_TASK DETAILS_. Return verbatim the run of lines that opens with the line holding "The width and height of the screenshot is (1024, 417)." and closes with the last line of the records.

_MATERIAL FOR THIS EXERCISE_.
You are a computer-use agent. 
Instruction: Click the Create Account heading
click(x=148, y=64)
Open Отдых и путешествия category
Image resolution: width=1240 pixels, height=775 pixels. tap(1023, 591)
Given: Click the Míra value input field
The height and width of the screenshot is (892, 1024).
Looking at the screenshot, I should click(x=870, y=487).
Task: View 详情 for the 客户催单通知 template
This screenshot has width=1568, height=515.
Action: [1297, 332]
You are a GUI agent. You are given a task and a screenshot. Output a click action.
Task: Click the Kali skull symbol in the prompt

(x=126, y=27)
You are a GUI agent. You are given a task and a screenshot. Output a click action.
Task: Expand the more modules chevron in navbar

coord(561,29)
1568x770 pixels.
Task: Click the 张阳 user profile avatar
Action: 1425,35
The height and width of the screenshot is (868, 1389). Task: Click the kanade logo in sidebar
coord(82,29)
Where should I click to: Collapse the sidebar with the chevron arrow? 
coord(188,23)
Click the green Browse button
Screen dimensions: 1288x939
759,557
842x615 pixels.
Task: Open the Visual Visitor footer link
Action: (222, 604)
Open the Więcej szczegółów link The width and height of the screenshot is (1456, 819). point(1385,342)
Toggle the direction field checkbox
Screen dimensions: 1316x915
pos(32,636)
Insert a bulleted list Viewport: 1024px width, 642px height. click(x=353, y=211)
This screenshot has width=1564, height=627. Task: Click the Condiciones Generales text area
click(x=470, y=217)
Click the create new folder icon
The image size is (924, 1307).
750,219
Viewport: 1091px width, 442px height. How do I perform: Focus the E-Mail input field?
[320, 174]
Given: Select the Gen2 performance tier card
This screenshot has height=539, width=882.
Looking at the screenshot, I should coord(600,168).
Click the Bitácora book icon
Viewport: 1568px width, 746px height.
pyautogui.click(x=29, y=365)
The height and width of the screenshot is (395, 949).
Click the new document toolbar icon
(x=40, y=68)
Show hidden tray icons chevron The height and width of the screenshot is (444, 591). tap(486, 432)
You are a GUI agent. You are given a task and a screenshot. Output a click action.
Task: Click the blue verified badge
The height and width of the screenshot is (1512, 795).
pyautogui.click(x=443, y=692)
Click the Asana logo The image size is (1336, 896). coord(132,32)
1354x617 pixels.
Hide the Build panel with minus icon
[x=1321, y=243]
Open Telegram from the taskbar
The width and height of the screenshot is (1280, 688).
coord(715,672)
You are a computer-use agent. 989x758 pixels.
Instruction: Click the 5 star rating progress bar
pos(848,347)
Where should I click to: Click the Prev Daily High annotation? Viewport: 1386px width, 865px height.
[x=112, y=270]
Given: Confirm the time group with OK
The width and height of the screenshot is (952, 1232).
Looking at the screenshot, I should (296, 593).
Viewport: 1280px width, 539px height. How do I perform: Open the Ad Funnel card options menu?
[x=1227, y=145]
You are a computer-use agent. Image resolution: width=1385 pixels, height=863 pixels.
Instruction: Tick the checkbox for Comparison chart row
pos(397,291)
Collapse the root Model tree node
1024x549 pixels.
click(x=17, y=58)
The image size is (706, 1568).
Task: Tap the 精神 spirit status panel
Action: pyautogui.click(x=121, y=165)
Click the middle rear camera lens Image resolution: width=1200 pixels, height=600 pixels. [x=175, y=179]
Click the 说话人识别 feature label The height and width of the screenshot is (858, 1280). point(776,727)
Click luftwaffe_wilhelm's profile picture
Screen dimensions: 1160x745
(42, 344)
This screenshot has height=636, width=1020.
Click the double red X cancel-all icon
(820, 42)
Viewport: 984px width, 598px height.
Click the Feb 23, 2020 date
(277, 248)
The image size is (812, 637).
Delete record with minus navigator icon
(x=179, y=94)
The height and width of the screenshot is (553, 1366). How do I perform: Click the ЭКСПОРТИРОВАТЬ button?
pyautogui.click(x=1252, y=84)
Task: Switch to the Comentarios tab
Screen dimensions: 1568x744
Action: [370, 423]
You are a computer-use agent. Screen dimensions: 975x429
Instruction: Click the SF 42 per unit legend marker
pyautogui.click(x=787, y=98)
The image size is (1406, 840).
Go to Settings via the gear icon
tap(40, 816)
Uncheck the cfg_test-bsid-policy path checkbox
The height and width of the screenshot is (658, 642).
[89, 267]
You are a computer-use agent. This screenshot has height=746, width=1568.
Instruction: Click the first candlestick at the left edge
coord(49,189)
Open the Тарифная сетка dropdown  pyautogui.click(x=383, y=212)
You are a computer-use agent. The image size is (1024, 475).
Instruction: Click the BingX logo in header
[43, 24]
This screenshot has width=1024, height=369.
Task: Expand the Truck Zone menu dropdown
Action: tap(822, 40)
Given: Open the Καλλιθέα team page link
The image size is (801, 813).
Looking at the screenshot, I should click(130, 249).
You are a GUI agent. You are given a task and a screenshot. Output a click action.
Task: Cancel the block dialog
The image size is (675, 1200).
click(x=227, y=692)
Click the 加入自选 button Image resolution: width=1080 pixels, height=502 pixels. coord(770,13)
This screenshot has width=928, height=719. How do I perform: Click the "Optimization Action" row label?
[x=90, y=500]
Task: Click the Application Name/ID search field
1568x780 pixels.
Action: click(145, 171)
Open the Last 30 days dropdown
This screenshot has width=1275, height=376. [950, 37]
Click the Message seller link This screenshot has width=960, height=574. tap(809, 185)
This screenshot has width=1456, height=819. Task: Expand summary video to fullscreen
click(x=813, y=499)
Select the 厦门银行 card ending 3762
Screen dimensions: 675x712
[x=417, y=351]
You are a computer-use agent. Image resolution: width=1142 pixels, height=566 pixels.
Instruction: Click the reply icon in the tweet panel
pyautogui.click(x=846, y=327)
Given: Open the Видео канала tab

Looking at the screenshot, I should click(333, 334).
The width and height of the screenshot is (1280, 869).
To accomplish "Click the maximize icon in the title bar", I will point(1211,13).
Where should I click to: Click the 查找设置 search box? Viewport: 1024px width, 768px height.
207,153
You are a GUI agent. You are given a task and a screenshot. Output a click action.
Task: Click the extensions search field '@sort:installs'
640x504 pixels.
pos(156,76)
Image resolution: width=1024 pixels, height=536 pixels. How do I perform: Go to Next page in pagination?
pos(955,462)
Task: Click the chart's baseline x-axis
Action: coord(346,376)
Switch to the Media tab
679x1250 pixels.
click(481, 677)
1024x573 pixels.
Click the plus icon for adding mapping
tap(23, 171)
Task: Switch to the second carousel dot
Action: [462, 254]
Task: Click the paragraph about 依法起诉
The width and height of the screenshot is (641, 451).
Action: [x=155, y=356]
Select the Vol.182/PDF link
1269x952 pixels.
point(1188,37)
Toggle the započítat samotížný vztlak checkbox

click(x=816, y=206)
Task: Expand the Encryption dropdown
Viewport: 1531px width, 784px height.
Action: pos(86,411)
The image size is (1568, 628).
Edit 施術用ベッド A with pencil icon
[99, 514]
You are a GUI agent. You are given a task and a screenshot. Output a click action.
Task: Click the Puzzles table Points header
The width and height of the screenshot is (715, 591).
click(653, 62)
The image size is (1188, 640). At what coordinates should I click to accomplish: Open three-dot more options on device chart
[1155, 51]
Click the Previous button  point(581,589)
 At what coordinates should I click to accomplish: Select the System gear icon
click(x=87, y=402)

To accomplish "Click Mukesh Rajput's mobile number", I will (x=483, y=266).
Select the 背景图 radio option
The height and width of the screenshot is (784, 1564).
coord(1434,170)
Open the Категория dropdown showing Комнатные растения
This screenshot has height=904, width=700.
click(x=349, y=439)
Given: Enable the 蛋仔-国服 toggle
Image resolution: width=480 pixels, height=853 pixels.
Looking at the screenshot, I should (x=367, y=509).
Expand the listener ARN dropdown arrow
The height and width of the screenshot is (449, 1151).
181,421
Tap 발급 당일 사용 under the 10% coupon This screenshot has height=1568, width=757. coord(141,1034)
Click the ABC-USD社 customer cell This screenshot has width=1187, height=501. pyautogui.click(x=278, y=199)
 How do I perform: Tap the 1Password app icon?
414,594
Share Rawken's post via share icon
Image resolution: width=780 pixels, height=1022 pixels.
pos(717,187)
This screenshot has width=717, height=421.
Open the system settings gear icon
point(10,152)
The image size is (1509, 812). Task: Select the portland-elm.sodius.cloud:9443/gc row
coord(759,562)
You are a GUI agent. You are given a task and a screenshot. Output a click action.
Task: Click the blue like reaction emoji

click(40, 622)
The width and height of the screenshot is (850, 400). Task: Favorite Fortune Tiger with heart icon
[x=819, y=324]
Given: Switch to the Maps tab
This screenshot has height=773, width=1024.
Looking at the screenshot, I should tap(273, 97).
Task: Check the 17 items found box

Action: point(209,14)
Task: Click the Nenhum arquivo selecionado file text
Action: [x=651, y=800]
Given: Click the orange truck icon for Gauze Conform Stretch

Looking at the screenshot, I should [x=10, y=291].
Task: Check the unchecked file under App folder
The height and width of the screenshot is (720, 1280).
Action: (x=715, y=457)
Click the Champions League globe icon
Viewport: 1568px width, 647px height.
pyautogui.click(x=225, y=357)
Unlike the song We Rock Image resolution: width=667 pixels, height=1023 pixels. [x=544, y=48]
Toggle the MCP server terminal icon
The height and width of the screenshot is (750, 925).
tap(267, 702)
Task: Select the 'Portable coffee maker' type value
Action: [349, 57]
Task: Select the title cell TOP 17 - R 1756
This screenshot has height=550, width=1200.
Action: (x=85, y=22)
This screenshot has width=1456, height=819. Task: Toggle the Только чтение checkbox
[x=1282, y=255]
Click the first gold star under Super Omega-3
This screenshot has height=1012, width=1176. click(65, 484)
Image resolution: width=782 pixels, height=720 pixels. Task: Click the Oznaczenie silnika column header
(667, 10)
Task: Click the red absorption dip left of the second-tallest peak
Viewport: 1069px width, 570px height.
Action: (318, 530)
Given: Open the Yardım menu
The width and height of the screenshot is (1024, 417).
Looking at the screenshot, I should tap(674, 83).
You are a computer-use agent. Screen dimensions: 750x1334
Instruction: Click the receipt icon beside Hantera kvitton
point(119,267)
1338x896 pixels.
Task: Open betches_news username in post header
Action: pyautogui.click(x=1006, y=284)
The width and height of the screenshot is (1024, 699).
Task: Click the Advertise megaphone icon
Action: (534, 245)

_SOLUTION TO THIS EXERCISE_.
The width and height of the screenshot is (1024, 417).
Looking at the screenshot, I should tap(674, 83).
You are a computer-use agent. Screen dimensions: 750x1334
Instruction: Click the receipt icon beside Hantera kvitton
point(119,267)
1338x896 pixels.
Task: Open betches_news username in post header
Action: pyautogui.click(x=1006, y=284)
The width and height of the screenshot is (1024, 699).
Task: Click the Advertise megaphone icon
Action: (534, 245)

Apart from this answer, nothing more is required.